**SET OF TASKS**
[1] Answer these questions using the passage on Hyde High School:
(a) What age range of pupils does the school serve?
(b) In what year was the school renamed Hyde High School?
(c) Which trust did the school join on 1 April 2025?
[2] Reproduce the passage on Hyde High School verbatim, covering everything from "Hyde High School is" down to "now an academy.".

**PASSAGE PROVIDED**
_ _ _

Location
- Old Road Flowery Field Hyde, Greater Manchester, SK14 4SP England 53°27′31″N 2°05′00″W﻿ / ﻿53.4587°N 2.0832°W

Information
- Type: Community school
- Local authority: Tameside Council
- Department for Education URN: 106268 Tables
- Ofsted: Reports
- Headteacher: Georgina Arnold
- Gender: Co-educational
- Age: 11 to 16
- Enrolment: 1,094 as of April 2022^{[update]}
- Colours: Blue, white, black, red
- Website: http://www.hydehighschool.uk/

= Hyde High School =

Hyde High School is a co-educational secondary school located in the Flowery Field area of Hyde in the English county of Greater Manchester.

It is a community school administered by Tameside Metropolitan Borough Council, and offers GCSEs and BTECs as programmes of study for pupils.

The school was previously awarded Technology College status, and was named Hyde Technology School for a time before the new school building opened in 2012 as Hyde Community College. In 2016, the school closed its sixth form provision and was renamed Hyde High School. The school continues to expand, with a high demand for school places in the local area.

On 1 April 2025, the school joined the Tame River Educational Trust, and is now an academy.

== Controversy ==
A pro-Palestinian demonstration was organised by the Palestine Solidarity Campaign, following allegations made against the school and its staff.

_ _ _

**DATASET ENTRIES**
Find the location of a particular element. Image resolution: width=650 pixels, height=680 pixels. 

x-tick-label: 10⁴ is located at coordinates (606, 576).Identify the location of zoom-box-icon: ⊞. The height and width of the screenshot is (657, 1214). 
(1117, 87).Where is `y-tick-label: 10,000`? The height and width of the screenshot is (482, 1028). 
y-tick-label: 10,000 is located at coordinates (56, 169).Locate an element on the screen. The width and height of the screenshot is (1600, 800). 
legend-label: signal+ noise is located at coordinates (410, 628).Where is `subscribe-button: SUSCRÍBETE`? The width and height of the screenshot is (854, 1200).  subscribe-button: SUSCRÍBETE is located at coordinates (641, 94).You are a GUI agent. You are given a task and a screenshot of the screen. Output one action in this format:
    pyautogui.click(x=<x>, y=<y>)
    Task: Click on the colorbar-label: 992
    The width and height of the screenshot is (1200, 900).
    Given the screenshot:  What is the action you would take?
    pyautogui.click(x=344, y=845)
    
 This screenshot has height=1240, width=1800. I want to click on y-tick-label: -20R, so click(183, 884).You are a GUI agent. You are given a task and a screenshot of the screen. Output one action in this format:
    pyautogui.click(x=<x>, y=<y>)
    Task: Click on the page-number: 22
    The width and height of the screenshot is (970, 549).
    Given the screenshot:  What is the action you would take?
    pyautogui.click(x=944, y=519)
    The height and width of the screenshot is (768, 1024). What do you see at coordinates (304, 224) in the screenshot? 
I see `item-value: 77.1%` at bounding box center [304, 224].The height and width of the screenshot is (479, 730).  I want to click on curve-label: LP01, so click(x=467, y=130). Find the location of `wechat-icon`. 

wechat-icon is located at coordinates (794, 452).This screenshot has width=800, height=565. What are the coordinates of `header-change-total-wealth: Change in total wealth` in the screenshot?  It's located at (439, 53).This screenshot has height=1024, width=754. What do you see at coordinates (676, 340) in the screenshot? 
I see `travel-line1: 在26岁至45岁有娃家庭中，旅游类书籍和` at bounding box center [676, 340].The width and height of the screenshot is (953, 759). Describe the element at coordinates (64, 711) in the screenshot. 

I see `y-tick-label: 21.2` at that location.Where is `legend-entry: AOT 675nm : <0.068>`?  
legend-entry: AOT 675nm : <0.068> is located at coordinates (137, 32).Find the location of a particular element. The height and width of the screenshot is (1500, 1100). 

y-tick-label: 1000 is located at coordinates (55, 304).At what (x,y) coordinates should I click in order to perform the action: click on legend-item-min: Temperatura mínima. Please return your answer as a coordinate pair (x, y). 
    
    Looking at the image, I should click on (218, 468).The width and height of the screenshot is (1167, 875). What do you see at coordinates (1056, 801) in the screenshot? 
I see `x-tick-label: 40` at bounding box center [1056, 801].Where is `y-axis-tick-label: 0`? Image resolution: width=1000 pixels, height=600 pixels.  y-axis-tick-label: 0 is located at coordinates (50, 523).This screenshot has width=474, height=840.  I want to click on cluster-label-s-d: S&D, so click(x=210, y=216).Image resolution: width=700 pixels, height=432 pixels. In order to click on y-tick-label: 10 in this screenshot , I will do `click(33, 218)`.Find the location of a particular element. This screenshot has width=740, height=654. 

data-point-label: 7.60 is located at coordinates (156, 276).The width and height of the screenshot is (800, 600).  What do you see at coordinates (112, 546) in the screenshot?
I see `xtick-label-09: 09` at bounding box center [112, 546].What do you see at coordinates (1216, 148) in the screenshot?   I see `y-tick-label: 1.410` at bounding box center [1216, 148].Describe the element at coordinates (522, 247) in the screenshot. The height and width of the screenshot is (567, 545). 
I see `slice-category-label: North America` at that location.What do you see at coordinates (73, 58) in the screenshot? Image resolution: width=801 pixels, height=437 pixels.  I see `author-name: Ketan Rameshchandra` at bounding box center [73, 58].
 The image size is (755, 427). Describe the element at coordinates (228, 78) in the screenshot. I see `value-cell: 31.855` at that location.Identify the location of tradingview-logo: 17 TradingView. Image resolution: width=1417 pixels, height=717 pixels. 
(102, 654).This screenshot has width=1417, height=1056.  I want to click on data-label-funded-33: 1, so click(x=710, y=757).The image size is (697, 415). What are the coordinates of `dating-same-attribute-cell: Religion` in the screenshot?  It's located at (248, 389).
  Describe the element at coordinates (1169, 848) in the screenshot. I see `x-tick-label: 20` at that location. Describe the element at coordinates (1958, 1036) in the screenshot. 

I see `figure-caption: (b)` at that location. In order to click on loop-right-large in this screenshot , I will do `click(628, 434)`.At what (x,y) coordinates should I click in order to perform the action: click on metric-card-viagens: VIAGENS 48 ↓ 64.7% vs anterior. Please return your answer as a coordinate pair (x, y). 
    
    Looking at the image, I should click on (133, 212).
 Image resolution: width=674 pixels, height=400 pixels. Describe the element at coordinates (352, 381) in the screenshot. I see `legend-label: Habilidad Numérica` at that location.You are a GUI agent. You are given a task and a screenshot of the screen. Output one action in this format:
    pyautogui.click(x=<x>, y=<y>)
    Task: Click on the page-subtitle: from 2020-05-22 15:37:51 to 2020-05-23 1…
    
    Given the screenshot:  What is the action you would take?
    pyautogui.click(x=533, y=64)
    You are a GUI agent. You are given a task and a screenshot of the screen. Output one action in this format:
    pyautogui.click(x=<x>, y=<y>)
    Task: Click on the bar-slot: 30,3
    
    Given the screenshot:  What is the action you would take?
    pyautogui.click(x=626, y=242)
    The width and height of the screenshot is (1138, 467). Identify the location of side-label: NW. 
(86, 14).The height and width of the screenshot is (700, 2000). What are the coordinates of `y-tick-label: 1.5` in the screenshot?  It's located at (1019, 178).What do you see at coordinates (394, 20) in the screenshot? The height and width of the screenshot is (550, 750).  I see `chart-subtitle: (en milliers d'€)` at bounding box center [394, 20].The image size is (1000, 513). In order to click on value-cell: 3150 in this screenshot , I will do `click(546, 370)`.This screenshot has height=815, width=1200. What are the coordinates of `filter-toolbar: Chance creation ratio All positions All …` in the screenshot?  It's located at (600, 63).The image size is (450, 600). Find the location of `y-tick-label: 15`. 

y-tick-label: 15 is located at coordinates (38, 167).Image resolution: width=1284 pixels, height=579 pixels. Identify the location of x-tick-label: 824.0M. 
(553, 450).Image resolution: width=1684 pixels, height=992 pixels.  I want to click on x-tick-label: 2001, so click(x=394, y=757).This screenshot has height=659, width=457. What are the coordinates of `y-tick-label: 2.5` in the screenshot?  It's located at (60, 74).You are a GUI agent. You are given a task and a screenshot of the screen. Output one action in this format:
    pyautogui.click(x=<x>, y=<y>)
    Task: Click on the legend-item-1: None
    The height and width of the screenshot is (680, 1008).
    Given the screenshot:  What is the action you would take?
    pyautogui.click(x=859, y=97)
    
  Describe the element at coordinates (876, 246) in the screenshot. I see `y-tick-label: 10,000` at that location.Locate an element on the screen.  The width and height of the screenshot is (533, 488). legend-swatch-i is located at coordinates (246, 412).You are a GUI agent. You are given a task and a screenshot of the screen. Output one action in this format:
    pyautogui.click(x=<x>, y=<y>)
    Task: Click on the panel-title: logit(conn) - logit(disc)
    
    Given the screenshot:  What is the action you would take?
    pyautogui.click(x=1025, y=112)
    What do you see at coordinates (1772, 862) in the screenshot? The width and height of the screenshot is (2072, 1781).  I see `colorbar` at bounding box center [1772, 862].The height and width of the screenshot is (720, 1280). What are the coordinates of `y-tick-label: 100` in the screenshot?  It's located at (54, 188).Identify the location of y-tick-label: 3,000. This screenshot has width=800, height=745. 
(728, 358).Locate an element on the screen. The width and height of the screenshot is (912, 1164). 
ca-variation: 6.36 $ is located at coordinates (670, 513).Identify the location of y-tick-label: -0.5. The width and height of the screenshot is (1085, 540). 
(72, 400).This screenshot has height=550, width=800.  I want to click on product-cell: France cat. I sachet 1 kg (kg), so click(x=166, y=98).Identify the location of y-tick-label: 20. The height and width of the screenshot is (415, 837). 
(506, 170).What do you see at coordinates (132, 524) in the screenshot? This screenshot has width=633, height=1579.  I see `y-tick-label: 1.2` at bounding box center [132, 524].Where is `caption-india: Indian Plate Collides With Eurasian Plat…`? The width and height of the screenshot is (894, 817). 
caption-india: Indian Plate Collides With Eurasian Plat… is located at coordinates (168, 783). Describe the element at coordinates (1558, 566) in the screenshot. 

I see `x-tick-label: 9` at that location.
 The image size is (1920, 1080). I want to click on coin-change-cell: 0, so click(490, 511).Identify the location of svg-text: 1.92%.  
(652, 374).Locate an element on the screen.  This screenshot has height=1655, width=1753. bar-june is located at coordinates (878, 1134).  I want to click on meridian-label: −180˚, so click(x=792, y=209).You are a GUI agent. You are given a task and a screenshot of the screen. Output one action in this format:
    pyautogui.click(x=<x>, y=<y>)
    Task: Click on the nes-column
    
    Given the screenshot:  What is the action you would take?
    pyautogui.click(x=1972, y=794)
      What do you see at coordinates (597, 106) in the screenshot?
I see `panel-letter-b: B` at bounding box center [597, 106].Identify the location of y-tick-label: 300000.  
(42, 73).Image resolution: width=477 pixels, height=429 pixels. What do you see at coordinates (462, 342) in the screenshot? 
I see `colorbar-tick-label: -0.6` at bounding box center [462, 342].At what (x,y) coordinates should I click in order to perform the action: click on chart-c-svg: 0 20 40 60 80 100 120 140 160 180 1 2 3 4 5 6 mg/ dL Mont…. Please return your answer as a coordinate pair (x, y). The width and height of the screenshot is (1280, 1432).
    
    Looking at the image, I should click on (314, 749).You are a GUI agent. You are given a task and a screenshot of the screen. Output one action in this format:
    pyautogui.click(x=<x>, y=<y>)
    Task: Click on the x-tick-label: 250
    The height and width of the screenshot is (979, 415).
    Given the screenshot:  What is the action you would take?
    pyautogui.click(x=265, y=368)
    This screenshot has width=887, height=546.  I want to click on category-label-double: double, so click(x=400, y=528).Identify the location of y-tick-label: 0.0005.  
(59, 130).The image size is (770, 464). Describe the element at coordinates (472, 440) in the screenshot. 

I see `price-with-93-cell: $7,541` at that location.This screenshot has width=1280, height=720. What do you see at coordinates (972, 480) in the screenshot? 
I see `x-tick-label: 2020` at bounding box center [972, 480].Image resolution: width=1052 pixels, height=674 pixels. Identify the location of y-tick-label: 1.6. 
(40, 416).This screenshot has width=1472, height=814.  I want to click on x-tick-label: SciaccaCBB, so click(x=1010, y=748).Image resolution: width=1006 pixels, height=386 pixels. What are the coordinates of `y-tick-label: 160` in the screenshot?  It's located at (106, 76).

_ _ _

**WRITTEN RESPONSES**
[1]
(a) 11 to 16
(b) 2016
(c) The Tame River Educational Trust

[2]
Hyde High School is a co-educational secondary school located in the Flowery Field area of Hyde in the English county of Greater Manchester.

It is a community school administered by Tameside Metropolitan Borough Council, and offers GCSEs and BTECs as programmes of study for pupils.

The school was previously awarded Technology College status, and was named Hyde Technology School for a time before the new school building opened in 2012 as Hyde Community College. In 2016, the school closed its sixth form provision and was renamed Hyde High School. The school continues to expand, with a high demand for school places in the local area.

On 1 April 2025, the school joined the Tame River Educational Trust, and is now an academy.